Write the next part of the commentary on Israel's judicial overhaul and the court hearing on Aryeh Deri's appointment, starting after its last sentence.

> **Study text**:
----
When eleven justices convened recently to deliberate on the legitimacy of the appointment of Aryeh Deri, thrice convicted for corruption, to a ministerial position (from which he has since been fired), the court was under threat from "the will of the voter."
The esteemed panel sat in a half circle, with Israeli flags displayed behind them, having a serious discussion.
You cannot but think: Is this all a show? Does the announced judiciary overhaul not render these proceedings irrelevant? You must also ask whether common sense and decency even have a chance to prevail these days.
Perhaps this is what the beginning of the end of democracy looks like. A courtroom overseen by legislators and a justice minister who uses learned phrases to explain how he will leave Israel's judiciary void of any authority.
All checks and balances are gone, like a car without its brakes, speeding down the road driverless. Although some may be happy for the duration ride, they sure won't be when it hits the wall.
We get it. Everything that will be done by this government from now on, will be in the name of "the will of the voter." That is the excuse for the chaos around us, and it appears to be a good one. Prime Minister Benjamin Netanyahu has been using it repeatedly in recent weeks.
----
> **Information**:
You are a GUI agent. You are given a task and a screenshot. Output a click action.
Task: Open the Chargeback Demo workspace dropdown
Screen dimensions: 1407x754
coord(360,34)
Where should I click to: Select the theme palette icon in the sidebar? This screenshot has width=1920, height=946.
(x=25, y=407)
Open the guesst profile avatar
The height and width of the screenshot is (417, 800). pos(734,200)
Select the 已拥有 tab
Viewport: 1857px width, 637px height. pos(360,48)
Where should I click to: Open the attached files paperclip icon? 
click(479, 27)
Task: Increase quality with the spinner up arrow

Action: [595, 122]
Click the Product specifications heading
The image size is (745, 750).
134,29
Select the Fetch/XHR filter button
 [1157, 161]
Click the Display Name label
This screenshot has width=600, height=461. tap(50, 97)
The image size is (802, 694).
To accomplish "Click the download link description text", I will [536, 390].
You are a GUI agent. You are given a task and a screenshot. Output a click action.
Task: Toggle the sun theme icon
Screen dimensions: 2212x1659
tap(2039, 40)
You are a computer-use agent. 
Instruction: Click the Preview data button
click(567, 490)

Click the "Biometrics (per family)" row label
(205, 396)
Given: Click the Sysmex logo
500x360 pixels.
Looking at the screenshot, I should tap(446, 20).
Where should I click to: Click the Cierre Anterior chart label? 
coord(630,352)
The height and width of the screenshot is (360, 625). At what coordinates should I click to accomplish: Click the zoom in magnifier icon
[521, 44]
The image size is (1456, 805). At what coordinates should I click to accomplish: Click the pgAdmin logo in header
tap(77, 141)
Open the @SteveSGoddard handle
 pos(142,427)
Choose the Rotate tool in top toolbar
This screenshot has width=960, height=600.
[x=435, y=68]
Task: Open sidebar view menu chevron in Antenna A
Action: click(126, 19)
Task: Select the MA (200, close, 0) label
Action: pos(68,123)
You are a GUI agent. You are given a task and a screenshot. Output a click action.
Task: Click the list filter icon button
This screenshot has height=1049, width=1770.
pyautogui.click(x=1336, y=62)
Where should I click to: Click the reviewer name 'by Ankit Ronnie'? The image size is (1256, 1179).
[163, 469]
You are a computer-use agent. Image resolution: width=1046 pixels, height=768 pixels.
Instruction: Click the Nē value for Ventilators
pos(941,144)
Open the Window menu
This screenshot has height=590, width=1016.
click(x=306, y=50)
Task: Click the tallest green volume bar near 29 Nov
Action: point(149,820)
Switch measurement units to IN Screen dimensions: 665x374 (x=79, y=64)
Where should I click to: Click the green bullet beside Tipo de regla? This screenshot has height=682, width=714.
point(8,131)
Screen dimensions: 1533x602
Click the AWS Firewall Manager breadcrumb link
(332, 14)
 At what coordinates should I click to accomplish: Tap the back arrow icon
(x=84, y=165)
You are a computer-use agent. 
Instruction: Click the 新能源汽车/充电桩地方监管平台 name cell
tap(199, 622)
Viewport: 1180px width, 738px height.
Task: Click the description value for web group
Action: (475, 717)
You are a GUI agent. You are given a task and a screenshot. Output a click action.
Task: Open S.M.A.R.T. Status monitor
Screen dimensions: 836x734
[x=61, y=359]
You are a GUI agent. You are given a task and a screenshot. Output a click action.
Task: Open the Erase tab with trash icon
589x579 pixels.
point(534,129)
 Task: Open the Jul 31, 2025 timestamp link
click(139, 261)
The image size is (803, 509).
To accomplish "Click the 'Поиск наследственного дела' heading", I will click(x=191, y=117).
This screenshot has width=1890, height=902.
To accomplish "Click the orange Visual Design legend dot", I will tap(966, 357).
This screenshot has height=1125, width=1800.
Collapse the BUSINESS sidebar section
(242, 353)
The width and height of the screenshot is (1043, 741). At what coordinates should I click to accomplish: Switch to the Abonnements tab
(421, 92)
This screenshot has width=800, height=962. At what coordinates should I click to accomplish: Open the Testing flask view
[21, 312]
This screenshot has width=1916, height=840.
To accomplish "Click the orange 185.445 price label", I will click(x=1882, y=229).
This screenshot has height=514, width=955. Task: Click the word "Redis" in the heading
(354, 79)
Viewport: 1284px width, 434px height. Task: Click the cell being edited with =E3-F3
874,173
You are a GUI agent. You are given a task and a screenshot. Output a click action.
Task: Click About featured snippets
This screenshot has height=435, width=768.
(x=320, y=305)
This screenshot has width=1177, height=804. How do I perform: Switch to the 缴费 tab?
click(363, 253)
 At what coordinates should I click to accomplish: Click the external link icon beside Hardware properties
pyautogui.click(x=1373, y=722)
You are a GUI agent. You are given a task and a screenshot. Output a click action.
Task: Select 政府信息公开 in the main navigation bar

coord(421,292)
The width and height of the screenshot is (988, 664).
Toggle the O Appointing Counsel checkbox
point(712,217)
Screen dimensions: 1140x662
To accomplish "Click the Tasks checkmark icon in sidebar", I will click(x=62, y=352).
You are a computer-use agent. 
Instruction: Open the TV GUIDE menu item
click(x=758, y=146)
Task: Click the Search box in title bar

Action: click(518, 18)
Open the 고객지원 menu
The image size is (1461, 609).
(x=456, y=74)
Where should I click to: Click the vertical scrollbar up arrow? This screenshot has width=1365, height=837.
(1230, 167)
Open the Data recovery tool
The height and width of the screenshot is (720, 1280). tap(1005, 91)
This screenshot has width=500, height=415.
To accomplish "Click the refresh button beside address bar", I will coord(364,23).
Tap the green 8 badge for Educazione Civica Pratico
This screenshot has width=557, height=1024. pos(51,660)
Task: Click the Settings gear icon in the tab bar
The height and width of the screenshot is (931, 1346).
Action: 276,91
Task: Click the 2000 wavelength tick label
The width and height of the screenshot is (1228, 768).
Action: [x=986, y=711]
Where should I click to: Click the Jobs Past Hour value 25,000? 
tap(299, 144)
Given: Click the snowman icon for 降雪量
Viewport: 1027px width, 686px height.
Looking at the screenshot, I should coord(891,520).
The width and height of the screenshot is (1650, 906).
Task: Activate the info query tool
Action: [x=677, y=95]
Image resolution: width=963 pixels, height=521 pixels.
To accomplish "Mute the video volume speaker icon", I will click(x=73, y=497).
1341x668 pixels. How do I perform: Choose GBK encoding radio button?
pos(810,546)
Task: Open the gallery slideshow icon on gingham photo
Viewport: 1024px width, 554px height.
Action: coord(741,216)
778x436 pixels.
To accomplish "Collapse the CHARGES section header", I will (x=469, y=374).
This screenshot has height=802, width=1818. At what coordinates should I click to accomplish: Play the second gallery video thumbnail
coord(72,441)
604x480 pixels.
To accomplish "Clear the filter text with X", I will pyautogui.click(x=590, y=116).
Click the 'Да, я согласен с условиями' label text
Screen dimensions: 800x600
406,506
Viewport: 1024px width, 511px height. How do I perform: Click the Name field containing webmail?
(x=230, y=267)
----
> **Result**:
As far as I can see, however, voters who cast their ballots for Netanyahu were promised security, national pride and peace. All of those are not on track to be delivered.
Voters were not informed about Avi Maoz, leader of the radical Noam party, would be given the responsibility over the education of our children, or about Itamar Ben-Gvir having free reign over the police, or about MK Orit Strock's beliefs that doctors may be allowed to deny medical care from sectors of the public with whom they disagree.
Those willing to upend the country for their personal needs and end Israeli democracy must stop hiding behind hollow phrases, like "the will of the voters." The election campaign is over. We are still here.